[ad_1]
Updating Outdated Code to Use the Microsoft Graph PowerShell SDK
The Groups and Teams Exercise Report is a fairly well-liked script which makes an attempt to measure whether or not groups and teams are in energetic use primarily based on standards just like the variety of messages despatched in a workforce. Processes like this are vital as a result of it’s all too simple for a Microsoft 365 tenant to fall right into a state of digital rot the place unused groups and teams masks the place helpful work is completed.
However like many scripts, the code has advanced over years (since 2016 on this case). The present model makes use of many Graph API calls and a few Alternate On-line cmdlets to fetch and analyze statistics. Microsoft lately launched the Entra PowerShell module, which is constructed on prime of the Microsoft Graph PowerShell SDK. I feel it is a mistake as a result of there are numerous points that Microsoft ought to deal with within the PowerShell SDK. Dividing their engineering assets and focus throughout two modules looks as if a recipe for inadequacy as an alternative of excellence.

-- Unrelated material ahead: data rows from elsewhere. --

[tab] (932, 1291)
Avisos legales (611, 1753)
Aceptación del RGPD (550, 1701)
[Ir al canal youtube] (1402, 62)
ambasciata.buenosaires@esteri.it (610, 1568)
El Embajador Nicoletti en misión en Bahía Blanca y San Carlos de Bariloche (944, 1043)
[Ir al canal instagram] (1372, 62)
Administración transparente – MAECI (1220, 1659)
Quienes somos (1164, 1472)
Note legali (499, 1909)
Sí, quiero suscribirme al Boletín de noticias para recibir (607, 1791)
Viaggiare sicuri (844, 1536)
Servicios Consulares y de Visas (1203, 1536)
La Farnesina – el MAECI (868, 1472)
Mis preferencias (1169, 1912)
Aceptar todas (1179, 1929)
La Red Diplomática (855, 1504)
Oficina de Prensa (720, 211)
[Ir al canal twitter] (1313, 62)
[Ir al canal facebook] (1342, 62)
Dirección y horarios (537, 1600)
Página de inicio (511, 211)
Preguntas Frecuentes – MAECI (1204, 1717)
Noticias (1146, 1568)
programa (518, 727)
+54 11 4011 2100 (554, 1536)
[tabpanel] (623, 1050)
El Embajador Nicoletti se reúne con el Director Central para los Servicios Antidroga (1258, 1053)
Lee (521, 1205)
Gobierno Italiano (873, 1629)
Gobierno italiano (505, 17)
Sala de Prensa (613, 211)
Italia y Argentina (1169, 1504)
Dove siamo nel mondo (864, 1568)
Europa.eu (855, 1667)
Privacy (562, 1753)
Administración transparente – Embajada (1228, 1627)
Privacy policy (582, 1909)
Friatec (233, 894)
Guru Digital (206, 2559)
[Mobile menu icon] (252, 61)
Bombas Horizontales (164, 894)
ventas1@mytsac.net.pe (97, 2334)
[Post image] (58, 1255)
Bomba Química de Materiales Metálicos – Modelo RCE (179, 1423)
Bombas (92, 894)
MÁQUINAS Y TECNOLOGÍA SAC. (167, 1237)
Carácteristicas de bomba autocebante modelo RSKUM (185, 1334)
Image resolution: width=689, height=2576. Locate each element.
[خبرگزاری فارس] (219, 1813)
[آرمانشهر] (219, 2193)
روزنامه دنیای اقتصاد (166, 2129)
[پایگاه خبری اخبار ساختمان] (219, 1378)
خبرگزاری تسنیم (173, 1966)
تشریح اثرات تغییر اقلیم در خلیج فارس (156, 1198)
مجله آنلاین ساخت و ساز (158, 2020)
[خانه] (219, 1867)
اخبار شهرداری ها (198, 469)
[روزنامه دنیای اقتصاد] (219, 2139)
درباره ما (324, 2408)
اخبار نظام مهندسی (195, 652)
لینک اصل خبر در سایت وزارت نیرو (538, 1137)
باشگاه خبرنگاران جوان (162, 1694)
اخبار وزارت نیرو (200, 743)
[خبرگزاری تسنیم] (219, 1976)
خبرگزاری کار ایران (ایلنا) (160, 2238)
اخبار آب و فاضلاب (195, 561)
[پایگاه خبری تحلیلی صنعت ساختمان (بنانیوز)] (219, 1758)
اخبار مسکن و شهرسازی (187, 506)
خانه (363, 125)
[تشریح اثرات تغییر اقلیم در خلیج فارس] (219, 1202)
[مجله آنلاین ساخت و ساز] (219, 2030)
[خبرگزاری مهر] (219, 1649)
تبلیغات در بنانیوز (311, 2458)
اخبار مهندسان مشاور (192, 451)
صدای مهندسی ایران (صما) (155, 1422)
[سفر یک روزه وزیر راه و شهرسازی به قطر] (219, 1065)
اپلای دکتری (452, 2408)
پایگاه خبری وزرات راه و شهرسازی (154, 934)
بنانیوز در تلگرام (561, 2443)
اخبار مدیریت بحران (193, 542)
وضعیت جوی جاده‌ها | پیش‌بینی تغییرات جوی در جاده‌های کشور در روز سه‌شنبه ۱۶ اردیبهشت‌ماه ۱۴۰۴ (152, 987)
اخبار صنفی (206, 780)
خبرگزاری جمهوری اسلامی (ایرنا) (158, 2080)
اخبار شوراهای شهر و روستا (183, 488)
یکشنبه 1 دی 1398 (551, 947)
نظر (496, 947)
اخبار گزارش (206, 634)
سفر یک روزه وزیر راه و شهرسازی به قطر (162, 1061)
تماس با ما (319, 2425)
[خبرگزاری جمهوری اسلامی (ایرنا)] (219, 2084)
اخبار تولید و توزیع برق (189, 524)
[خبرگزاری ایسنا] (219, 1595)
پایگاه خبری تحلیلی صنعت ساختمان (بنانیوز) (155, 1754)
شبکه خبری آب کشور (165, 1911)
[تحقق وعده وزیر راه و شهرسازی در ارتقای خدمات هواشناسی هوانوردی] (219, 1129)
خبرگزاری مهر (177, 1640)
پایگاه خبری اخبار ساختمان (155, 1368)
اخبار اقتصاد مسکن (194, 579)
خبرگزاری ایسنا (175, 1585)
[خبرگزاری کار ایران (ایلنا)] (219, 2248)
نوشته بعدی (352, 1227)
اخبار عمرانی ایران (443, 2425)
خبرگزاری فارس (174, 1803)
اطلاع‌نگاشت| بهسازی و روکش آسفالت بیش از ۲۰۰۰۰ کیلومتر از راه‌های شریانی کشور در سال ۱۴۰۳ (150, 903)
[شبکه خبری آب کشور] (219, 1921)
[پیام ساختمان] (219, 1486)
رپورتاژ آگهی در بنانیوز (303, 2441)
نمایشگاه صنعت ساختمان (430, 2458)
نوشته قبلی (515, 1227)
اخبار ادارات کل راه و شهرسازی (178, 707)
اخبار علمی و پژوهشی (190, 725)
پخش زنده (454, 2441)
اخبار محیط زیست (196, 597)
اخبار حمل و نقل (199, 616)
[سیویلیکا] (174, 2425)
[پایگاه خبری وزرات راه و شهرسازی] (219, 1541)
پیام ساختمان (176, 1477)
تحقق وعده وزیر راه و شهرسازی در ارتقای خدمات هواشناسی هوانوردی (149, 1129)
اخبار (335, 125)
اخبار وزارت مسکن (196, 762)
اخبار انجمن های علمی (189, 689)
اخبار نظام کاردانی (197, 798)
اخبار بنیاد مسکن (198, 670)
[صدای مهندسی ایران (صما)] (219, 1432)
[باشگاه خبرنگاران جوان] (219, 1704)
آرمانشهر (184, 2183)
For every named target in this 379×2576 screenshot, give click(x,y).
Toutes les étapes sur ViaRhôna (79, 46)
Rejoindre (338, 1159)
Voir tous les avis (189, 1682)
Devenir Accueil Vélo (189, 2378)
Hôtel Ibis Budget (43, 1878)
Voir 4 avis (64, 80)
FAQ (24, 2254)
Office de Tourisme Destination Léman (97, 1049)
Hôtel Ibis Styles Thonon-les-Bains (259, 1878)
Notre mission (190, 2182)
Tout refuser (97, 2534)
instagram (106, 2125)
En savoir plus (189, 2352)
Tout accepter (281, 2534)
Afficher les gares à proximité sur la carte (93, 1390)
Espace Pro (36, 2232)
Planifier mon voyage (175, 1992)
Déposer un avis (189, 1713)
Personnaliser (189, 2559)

To show the usefulness of the Microsoft Graph PowerShell SDK, it appeared like a good suggestion to rewrite the Groups and Teams exercise report and change Graph API requests with PowerShell SDK cmdlets wherever attainable. The brand new Entra PowerShell module is incapable of the duty as a result of it offers solely with Entra objects, and the script must entry components like utilization studies to find out if a bunch or workforce is energetic.
Microsoft Graph PowerShell SDK Benefits
By changing to the Microsoft Graph PowerShell SDK, I wished to take benefits of two particular options provided by the SDK cmdlets. First, you don’t want to fret about pagination. Second, you don’t have to take care of entry token acquisition and renewal. Many SDK cmdlets like Get-MgGroup have an All parameter, which instructs a cmdlet to carry out automated pagination to fetch all obtainable gadgets. Token acquisition and renewal is dealt with mechanically for Graph SDK interactive or app-only classes.
The outdated model of the script handles pagination and token renewal, however scripts require code to deal with these duties. Further code means further locations the place issues can go unsuitable, and that’s at all times a priority.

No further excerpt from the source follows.